| SOURCE INFORMATION |
== Segment start ==

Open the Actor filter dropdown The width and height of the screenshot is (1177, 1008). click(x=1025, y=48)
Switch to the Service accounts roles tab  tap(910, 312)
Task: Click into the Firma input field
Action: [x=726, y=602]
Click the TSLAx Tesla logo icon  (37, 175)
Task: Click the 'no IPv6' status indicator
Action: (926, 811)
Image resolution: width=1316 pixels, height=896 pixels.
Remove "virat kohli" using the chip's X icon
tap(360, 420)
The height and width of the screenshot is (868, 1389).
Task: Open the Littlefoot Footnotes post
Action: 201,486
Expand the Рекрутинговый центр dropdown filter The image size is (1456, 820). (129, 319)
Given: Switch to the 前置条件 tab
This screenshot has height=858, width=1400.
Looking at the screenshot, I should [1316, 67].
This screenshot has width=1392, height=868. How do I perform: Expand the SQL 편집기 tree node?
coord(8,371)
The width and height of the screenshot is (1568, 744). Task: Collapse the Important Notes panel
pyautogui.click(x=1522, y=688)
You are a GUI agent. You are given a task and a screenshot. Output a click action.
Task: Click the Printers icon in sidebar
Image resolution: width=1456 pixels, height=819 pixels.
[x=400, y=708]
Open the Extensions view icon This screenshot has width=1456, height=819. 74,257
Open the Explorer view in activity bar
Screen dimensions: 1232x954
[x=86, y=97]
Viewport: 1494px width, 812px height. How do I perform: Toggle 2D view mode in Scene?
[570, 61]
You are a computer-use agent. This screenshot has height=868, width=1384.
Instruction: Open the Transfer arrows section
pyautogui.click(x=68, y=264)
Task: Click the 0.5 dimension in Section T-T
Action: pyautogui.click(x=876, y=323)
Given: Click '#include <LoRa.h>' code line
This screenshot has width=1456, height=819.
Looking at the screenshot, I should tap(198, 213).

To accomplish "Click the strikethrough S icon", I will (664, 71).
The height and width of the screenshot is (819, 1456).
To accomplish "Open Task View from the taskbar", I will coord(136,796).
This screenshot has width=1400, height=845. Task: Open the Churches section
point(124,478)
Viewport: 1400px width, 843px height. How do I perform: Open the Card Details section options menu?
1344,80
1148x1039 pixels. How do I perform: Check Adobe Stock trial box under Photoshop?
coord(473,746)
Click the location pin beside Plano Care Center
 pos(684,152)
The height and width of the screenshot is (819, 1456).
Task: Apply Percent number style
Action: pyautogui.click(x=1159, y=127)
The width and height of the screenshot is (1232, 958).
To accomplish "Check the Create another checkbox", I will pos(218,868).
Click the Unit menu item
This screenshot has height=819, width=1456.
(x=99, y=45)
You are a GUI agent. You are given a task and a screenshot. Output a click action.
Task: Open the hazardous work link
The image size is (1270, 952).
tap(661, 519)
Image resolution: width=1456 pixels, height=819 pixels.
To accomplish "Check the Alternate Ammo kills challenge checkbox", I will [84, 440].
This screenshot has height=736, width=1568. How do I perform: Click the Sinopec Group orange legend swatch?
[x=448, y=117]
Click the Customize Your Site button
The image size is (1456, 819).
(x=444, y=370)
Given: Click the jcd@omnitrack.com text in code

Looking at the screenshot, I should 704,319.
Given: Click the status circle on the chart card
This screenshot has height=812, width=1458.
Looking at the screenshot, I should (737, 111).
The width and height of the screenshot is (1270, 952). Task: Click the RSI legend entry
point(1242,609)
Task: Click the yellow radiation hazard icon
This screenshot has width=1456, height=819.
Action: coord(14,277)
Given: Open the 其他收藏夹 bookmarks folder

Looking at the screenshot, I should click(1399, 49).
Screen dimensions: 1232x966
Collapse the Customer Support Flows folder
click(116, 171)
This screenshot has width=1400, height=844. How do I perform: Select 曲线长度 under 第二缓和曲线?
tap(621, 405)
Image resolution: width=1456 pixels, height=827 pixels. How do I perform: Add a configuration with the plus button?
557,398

== Segment end ==

| PROMPT |
Search the records for the string "dropdown" and return every line in which it occurs.

| FINAL ANSWER |
Open the Actor filter dropdown The width and height of the screenshot is (1177, 1008). click(x=1025, y=48)
Expand the Рекрутинговый центр dropdown filter The image size is (1456, 820). (129, 319)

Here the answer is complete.